### Records for this task
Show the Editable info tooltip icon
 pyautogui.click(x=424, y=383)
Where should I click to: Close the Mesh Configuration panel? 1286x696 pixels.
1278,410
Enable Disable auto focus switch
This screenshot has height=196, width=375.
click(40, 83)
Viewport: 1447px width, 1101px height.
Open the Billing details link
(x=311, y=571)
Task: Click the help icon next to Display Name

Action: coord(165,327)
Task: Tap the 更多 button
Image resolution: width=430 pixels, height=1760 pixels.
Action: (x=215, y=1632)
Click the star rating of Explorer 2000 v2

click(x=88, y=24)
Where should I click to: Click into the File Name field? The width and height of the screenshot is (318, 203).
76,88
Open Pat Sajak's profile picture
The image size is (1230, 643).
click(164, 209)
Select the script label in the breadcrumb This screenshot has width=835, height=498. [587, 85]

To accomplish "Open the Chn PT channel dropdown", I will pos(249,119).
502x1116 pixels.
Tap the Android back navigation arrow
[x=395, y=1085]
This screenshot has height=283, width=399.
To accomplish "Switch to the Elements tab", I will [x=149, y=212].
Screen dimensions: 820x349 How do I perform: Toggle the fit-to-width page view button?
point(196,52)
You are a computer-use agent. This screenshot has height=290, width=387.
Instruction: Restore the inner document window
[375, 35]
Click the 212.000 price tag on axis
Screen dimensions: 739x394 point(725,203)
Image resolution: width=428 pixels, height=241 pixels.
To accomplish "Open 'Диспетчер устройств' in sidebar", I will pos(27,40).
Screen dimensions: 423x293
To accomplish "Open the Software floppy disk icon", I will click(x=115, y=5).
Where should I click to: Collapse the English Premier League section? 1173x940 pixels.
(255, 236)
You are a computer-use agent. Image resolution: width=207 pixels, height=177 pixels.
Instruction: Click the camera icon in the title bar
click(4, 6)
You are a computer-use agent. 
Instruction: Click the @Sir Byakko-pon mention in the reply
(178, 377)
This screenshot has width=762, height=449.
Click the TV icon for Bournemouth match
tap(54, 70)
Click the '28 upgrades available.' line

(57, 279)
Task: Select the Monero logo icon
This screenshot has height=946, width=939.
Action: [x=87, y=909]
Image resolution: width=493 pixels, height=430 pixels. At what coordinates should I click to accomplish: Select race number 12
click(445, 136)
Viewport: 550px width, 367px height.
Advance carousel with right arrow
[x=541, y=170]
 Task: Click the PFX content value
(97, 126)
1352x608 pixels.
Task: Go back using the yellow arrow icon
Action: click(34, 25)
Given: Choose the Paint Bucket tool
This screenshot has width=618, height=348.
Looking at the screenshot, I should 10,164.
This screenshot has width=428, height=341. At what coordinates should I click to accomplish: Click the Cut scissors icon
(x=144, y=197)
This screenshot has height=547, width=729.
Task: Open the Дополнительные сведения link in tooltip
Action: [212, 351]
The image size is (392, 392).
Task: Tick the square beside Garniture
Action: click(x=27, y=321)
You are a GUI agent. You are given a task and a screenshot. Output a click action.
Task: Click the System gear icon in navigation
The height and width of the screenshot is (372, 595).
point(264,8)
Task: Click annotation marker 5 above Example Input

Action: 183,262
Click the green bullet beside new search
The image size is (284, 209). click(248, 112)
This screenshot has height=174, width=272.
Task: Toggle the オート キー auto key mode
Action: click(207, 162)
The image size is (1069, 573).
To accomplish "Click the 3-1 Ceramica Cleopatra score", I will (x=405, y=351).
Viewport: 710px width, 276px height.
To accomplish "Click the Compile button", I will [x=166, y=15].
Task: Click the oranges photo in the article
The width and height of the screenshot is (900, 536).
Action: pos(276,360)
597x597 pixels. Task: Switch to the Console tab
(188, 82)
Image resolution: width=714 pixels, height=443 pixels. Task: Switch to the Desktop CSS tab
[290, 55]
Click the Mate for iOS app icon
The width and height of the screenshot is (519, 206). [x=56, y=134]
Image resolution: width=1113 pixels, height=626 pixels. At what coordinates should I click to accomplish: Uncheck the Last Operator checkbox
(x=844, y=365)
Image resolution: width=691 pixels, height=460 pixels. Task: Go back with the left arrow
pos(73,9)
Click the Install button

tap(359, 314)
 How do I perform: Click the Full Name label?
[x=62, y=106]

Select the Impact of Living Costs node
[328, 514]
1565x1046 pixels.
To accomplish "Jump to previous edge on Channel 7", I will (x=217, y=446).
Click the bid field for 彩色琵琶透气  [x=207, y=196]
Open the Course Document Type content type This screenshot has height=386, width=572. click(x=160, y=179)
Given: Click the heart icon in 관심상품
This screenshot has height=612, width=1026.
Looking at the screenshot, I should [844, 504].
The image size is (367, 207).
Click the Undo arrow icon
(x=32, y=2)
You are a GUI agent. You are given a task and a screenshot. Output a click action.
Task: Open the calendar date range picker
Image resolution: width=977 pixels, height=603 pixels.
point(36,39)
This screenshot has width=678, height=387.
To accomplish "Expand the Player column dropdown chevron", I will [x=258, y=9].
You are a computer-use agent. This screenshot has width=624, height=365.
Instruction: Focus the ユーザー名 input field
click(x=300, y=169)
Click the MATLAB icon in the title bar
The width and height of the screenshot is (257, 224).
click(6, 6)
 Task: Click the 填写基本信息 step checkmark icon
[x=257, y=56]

### Exercise directions
Beginning at the line containing "has width=624, height=365.", repeat each line exactly through the last line of the entries, and include no other lines.

### Solution for this problem
You are a computer-use agent. This screenshot has width=624, height=365.
Instruction: Focus the ユーザー名 input field
click(x=300, y=169)
Click the MATLAB icon in the title bar
The width and height of the screenshot is (257, 224).
click(6, 6)
 Task: Click the 填写基本信息 step checkmark icon
[x=257, y=56]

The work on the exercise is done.